** Written exercise **
Rewrite the part of the rows that begins with the line containing "You are a computer-use agent. Image" and runs through the last row as a Markdown table with the columns "No." and "Text", leaving out any blank lines.

Rows for locating text and elements:
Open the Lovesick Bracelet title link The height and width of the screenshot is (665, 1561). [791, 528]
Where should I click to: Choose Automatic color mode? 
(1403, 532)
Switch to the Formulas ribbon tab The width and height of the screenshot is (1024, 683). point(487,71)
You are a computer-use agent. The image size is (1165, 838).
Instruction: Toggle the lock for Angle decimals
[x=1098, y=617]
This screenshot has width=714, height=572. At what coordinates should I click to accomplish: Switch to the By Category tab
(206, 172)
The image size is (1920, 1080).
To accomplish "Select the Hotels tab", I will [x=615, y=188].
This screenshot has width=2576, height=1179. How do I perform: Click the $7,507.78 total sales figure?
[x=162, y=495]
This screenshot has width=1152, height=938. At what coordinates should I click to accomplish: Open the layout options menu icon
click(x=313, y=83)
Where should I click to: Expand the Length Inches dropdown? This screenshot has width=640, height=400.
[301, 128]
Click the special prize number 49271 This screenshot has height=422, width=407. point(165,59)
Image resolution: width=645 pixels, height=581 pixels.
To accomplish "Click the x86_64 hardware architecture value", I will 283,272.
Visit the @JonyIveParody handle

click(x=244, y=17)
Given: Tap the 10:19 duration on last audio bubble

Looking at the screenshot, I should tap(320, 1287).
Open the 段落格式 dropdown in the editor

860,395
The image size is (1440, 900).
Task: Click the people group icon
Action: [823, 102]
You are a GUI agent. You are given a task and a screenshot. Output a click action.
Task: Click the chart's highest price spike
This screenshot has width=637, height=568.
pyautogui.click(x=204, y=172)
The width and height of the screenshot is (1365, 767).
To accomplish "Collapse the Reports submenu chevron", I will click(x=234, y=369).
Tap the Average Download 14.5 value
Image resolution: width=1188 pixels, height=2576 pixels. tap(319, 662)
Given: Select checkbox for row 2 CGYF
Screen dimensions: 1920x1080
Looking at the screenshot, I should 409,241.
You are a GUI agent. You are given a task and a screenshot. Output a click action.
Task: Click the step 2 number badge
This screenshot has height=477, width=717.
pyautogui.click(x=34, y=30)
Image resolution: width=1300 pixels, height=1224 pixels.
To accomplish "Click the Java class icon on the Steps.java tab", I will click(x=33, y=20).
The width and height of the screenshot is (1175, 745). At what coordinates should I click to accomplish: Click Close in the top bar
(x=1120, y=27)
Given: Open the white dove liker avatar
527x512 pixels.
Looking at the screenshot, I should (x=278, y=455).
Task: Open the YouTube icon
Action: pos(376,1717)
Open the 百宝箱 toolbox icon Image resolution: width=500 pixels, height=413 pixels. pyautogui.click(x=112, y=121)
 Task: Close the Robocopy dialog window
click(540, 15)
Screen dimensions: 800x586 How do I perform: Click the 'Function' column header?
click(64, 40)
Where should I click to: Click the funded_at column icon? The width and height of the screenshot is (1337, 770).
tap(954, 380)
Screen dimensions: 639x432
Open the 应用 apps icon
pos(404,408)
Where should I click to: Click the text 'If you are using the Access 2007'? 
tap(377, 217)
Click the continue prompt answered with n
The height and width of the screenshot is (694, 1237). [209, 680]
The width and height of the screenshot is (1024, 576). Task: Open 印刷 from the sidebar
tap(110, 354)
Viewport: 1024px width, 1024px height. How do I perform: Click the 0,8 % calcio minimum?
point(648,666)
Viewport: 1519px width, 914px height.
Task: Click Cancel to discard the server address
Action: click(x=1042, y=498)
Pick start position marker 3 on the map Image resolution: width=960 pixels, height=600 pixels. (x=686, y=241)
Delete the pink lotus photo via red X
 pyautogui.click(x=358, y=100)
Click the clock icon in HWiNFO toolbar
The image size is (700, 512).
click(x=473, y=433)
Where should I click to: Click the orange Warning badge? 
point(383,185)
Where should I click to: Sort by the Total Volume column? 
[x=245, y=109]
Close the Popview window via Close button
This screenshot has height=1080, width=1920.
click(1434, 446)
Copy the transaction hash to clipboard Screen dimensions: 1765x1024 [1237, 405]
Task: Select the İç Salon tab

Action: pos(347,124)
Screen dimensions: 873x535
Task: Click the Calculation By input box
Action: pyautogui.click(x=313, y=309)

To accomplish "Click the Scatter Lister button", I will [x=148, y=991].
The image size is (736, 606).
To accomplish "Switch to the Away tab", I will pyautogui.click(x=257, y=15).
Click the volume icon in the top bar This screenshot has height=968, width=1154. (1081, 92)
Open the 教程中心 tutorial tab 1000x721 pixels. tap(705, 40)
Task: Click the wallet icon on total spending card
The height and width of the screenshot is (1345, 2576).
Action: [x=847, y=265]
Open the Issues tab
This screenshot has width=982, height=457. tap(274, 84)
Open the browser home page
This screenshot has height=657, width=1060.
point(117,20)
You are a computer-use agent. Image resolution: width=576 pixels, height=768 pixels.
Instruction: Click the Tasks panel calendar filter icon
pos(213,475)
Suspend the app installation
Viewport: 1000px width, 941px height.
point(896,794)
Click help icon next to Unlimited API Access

** Complete output **
| No. | Text |
|---|---|
| 1 | You are a computer-use agent. Image resolution: width=576 pixels, height=768 pixels. |
| 2 | Instruction: Click the Tasks panel calendar filter icon |
| 3 | pos(213,475) |
| 4 | Suspend the app installation |
| 5 | Viewport: 1000px width, 941px height. |
| 6 | point(896,794) |
| 7 | Click help icon next to Unlimited API Access |